*Questions*.
1 > Reproduce the passage of the oldest-businesses excerpt between "In this analysis, it" and "new_businesses = pd.read_csv('Datasets/new_businesses.csv')", inclusive.
2 > Answer the following from the oldest-businesses excerpt:
(a) How many countries are stated to lack an oldest business because BusinessFinancing.co.uk could not determine it?
(b) After the new business data is added, which continent shows the highest count_missing value, and what is that value?
(c) In what year was St. Peter Stifts Kulinarium founded?

*Excerpted text*.
⟨

In this analysis, it can be concluded that 32 countries do not have the oldest business as BusinessFinancing.co.uk was not able to determine it.

## 4. Adding new oldest business data

Some countries lack their respective oldest business in this dataset. It can be updated with a new dataset that has some of that information.

In [12]:
# Import new_businesses.csv
new_businesses = pd.read_csv('Datasets/new_businesses.csv')

# Add the data in new_businesses to the existing businesses
all_businesses = pd.concat([new_businesses, businesses])

# Merge and filter to find countries with missing business data
new_all_countries = all_businesses.merge(countries, how='outer', on='country_code',  indicator=True)
new_missing_countries = new_all_countries[new_all_countries['_merge'] != 'both']

# Group by continent and create a "count_missing" column
count_missing = new_missing_countries.groupby('continent').agg({'country':'count'})
count_missing.columns = ['count_missing']
count_missing

Unnamed: 0_level_0,count_missing
continent,Unnamed: 1_level_1
Africa,3
Asia,7
Europe,2
North America,5
Oceania,10
South America,3


## 5. The oldest industries

It is possible to know how many oldest businesses are in each category of industry with the information of the categories.

In [13]:
# Import categories.csv and merge to businesses
categories = pd.read_csv("Datasets/categories.csv")
businesses_categories = businesses.merge(categories, on='category_code')

# Create a DataFrame which lists the number of oldest businesses in each category
count_business_cats = businesses_categories.groupby('category').agg({'category':'count'})

# Rename column and display the first five rows of the DataFrame
count_business_cats.columns = ['count']
display(count_business_cats.head())

Unnamed: 0_level_0,count
category,Unnamed: 1_level_1
Agriculture,6
Aviation & Transport,19
Banking & Finance,37
"Cafés, Restaurants & Bars",6
Conglomerate,3


## 6. Restaurant representation

For the section, the idea is to find which cafés, restaurants, and bars have been around since before 1800.

In [14]:
# Filter using .query() for CAT4 businesses founded before 1800; sort results
old_restaurants = businesses_categories[businesses_categories['category_code'] =='CAT4'].query('year_founded < 1800')

# Sort the DataFrame
old_restaurants = old_restaurants.sort_values('year_founded', ascending=True)
old_restaurants

Unnamed: 0,business,year_founded,category_code,country_code,category
142,St. Peter Stifts Kulinarium,803,CAT4,AUT,"Cafés, Restaurants & Bars"

⟩

*Data extract*.
⟨

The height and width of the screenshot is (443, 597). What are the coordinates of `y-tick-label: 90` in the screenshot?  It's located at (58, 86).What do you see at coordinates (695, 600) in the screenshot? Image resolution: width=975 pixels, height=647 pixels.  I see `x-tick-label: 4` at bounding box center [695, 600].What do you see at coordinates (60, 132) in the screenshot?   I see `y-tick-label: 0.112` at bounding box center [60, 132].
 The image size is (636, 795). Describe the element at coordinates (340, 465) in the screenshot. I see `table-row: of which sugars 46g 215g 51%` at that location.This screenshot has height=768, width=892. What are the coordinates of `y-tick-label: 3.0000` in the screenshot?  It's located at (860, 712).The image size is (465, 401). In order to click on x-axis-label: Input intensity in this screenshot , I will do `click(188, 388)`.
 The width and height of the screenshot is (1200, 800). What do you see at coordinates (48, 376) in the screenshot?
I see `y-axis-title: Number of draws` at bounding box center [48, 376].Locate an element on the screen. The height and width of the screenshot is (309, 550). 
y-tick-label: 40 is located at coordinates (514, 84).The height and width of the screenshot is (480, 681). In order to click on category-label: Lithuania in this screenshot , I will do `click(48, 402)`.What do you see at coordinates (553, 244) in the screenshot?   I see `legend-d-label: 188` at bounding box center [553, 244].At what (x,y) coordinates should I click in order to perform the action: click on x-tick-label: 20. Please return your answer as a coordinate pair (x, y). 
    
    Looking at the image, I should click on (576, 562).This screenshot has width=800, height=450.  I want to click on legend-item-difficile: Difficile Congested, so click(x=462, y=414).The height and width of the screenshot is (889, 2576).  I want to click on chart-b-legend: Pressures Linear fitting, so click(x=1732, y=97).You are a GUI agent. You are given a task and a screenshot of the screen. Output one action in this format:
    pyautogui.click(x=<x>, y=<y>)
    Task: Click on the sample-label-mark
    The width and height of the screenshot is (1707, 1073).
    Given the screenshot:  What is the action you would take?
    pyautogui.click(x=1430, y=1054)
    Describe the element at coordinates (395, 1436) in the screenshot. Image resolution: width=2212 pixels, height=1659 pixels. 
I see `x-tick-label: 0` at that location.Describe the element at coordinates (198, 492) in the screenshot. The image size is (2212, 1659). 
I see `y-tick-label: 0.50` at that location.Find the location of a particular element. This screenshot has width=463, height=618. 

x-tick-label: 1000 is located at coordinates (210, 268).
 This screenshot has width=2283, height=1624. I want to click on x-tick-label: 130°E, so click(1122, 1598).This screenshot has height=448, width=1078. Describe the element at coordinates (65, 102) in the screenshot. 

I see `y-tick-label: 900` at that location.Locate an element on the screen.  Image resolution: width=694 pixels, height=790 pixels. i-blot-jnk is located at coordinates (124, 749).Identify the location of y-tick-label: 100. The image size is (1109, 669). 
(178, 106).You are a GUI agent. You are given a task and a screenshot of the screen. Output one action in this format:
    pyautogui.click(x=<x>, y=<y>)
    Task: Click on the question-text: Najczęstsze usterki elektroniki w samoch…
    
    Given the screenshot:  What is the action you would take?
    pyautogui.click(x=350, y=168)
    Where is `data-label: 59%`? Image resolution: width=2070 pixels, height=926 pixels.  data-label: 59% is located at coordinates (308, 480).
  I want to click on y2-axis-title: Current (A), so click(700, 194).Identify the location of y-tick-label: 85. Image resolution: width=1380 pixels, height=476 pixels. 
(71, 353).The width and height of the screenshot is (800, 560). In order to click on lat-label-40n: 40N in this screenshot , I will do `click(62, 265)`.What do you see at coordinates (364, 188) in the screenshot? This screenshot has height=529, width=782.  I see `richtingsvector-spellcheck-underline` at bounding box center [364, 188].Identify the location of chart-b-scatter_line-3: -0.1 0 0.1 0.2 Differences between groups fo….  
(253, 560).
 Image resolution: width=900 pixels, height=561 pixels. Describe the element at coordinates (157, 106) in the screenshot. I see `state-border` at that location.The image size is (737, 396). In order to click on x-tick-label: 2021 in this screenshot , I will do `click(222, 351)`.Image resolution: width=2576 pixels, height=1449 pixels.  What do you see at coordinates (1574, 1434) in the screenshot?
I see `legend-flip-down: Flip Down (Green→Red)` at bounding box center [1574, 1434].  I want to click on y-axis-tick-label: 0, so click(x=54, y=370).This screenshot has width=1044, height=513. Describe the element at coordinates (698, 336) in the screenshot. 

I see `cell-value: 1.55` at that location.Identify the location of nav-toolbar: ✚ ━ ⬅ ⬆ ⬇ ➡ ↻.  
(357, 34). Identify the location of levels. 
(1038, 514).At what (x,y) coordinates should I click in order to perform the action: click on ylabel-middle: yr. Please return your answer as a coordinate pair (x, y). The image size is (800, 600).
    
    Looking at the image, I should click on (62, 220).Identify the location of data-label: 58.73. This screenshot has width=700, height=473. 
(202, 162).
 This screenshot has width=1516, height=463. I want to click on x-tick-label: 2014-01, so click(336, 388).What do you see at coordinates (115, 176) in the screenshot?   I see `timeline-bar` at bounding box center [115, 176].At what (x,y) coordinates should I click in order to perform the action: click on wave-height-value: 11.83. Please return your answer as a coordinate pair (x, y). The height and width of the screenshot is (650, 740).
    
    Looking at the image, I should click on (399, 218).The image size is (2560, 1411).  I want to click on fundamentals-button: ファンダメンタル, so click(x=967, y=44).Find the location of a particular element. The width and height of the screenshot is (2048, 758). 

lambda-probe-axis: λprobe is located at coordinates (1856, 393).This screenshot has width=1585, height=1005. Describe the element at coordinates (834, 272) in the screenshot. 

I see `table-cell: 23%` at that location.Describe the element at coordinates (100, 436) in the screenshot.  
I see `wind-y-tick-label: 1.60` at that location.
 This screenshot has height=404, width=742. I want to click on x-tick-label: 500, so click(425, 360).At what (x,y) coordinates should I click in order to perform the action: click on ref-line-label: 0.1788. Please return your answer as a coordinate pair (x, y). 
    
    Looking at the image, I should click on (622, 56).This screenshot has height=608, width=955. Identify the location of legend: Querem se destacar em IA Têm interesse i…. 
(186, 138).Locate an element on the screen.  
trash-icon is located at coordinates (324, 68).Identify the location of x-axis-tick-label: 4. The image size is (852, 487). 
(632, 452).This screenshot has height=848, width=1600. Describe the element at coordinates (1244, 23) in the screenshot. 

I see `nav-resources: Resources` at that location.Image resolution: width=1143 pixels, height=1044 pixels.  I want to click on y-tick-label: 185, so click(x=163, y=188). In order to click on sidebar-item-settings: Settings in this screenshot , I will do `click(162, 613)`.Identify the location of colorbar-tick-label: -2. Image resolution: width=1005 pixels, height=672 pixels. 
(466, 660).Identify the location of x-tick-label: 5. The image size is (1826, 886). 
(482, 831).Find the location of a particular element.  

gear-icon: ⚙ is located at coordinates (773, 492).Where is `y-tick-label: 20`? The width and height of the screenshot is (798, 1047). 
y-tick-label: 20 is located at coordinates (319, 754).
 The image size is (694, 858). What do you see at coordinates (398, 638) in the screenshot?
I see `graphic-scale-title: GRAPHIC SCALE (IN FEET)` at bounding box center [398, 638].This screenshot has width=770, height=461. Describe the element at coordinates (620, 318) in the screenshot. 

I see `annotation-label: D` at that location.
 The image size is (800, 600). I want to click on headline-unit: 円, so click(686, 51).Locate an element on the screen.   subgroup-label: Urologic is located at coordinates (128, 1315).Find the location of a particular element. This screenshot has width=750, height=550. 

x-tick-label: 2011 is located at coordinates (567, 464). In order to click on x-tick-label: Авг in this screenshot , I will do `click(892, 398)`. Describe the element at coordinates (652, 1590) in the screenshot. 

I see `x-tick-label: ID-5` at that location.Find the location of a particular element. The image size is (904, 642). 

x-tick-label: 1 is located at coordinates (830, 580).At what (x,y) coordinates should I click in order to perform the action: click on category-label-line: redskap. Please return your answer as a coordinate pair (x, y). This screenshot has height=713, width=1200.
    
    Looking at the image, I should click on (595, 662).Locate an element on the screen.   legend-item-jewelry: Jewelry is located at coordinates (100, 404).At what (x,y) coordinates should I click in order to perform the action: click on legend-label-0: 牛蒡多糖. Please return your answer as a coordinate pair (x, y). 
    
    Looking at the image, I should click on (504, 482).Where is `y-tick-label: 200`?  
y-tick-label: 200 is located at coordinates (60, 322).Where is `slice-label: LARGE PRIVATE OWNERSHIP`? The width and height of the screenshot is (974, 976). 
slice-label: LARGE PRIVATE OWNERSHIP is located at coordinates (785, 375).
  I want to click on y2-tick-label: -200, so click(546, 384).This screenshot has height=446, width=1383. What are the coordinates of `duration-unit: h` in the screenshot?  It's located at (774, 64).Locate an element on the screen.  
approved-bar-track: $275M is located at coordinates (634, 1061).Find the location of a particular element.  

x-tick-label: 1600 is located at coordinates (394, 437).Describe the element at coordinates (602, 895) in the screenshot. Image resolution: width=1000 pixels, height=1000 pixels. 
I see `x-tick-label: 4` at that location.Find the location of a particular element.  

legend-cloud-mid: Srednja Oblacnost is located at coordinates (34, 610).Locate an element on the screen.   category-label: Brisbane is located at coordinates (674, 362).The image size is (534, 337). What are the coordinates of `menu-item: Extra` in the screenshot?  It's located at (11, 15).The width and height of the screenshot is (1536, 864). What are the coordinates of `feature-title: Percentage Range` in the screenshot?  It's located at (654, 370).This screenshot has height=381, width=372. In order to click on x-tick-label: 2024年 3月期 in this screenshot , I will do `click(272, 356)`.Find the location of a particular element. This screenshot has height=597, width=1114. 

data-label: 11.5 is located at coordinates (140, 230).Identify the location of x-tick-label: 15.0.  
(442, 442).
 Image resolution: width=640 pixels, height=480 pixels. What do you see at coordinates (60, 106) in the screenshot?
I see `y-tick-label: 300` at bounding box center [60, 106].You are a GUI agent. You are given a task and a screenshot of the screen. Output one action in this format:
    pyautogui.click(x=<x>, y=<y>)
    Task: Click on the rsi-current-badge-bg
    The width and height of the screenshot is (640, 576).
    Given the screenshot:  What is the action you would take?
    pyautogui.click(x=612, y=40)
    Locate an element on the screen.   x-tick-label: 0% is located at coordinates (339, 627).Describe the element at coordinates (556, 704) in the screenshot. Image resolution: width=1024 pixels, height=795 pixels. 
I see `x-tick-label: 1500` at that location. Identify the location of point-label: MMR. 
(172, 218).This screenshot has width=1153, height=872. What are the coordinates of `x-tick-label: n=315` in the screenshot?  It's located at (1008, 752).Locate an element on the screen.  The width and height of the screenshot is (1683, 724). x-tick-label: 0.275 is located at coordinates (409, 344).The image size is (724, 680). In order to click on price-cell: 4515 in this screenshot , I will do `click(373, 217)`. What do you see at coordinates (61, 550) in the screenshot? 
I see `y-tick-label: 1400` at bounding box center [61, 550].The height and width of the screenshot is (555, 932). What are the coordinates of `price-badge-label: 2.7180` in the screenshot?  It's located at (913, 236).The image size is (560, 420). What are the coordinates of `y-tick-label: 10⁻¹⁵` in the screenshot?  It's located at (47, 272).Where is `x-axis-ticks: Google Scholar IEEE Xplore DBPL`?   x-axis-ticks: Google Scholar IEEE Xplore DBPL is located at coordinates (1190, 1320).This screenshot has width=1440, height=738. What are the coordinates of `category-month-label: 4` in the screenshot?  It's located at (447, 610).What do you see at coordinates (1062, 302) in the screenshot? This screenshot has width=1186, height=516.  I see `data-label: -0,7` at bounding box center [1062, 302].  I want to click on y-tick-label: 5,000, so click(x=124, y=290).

⟩

*Task answers*.
1 >
In this analysis, it can be concluded that 32 countries do not have the oldest business as BusinessFinancing.co.uk was not able to determine it.

## 4. Adding new oldest business data

Some countries lack their respective oldest business in this dataset. It can be updated with a new dataset that has some of that information.

In [12]:
# Import new_businesses.csv
new_businesses = pd.read_csv('Datasets/new_businesses.csv')

2 >
(a) 32 countries.
(b) Oceania, with 10.
(c) 803.